CVE-2022-40716: 
Consul vulnerability analysis and mitigation

HashiCorp Consul and Consul Enterprise versions up to 1.11.8, 1.12.4, and 1.13.1 were found to contain a security vulnerability identified as CVE-2022-40716. The vulnerability was discovered during internal testing and publicly disclosed on September 21, 2022. The issue involves the internal RPC endpoint not properly checking for multiple SAN URI values in Certificate Signing Requests (CSRs) (HashiCorp Advisory).

The vulnerability stems from a failure to validate multiple SAN URI values in Certificate Signing Requests on the internal RPC endpoint. The issue has been assigned a CVSS v3.1 score of 6.5 (Medium), with attack vector parameters of AV:N/AC:L/PR:L/UI:N/S:U/C:N/I:H/A:N. The vulnerability is classified under CWE-252 (NVD).

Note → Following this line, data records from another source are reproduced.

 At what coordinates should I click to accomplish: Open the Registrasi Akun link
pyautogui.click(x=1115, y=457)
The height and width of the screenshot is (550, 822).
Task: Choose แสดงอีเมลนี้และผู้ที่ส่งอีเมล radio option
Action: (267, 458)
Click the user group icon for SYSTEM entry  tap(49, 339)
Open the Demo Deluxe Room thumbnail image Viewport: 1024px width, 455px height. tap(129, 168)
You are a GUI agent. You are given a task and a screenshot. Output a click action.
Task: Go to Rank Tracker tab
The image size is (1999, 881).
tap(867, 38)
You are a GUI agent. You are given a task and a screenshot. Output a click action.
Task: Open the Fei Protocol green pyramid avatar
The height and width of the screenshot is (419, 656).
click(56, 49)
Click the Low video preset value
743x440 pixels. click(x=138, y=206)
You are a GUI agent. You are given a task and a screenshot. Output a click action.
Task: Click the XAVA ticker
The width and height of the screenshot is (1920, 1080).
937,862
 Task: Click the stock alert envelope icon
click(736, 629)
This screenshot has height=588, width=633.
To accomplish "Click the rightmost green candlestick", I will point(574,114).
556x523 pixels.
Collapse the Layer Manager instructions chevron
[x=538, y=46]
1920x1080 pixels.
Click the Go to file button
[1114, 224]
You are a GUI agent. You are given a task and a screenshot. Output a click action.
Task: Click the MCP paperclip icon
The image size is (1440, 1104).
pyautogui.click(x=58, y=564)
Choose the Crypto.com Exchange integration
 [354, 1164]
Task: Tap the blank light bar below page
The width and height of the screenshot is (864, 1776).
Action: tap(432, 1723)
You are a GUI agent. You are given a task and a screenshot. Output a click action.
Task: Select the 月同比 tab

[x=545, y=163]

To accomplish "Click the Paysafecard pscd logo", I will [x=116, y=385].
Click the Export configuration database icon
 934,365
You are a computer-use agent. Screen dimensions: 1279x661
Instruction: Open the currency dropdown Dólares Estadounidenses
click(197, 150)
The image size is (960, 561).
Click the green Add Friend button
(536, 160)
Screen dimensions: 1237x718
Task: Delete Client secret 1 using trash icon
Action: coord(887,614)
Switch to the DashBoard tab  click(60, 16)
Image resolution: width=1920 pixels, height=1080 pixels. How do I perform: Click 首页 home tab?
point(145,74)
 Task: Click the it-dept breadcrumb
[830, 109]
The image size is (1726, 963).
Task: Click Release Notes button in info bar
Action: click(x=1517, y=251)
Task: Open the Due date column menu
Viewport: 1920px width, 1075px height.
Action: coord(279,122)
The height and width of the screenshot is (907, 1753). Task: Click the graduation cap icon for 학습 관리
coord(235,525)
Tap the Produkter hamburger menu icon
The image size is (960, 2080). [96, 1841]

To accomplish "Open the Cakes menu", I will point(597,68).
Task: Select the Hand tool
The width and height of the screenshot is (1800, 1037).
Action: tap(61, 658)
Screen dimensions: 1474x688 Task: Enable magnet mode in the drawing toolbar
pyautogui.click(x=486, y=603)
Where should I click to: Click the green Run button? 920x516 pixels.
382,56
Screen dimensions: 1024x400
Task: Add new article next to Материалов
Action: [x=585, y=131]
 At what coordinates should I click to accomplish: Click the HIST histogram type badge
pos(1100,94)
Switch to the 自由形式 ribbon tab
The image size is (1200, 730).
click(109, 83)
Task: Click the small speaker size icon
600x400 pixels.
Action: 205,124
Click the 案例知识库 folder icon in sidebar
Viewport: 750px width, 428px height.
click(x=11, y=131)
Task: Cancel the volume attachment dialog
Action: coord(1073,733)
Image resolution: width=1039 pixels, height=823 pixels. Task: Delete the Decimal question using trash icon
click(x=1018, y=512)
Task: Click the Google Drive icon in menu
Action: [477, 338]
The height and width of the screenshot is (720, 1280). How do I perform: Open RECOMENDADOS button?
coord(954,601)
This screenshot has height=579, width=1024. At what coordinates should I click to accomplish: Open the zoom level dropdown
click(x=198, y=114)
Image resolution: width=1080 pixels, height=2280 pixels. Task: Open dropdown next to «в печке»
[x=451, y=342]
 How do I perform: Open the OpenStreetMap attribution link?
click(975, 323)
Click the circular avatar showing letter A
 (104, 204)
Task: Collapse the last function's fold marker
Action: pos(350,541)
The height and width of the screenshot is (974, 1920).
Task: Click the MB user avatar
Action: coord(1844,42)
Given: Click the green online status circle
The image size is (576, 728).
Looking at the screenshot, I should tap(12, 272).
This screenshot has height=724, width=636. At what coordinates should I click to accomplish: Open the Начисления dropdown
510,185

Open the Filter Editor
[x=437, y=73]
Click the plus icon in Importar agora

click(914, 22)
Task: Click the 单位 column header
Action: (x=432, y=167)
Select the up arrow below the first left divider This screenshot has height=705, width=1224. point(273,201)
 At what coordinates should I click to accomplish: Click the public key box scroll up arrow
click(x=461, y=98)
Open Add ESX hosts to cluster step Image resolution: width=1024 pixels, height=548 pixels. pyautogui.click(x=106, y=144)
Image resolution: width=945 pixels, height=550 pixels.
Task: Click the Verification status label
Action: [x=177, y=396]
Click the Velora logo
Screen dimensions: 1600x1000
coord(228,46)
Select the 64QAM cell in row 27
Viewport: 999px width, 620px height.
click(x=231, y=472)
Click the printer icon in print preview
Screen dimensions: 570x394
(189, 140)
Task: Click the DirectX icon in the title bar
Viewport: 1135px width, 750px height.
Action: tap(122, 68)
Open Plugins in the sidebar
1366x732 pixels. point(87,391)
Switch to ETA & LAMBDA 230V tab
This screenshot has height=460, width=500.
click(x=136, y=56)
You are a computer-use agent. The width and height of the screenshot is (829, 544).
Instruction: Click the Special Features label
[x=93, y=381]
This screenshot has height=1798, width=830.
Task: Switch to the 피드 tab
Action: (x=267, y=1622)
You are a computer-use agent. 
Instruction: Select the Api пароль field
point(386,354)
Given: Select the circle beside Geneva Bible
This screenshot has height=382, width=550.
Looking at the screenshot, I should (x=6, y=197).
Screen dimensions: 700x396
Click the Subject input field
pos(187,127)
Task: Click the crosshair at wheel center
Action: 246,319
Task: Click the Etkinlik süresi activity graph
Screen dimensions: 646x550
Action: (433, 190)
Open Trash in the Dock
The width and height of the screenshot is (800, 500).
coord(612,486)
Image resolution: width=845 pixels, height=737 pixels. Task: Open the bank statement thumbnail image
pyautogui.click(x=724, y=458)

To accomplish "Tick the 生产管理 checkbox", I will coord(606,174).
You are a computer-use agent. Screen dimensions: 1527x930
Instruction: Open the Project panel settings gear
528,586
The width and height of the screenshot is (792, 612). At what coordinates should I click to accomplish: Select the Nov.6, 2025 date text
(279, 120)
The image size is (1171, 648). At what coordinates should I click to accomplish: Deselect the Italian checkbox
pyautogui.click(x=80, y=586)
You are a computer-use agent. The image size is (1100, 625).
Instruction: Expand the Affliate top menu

If exploited, this vulnerability could enable an attacker to bypass Consul service mesh intentions, potentially compromising the security boundaries between services. The impact is particularly significant when an attacker has access to a client agent's mTLS certificate and possesses a valid ACL token for any service within the mesh (HashiCorp Advisory).

The vulnerability has been fixed in Consul versions 1.11.9, 1.12.5, and 1.13.2. HashiCorp recommends that administrators upgrade to these or newer versions. Additionally, administrators should ensure proper protection of client agent configuration secrets, including mTLS certificates, gossip keys, and ACL tokens (HashiCorp Advisory).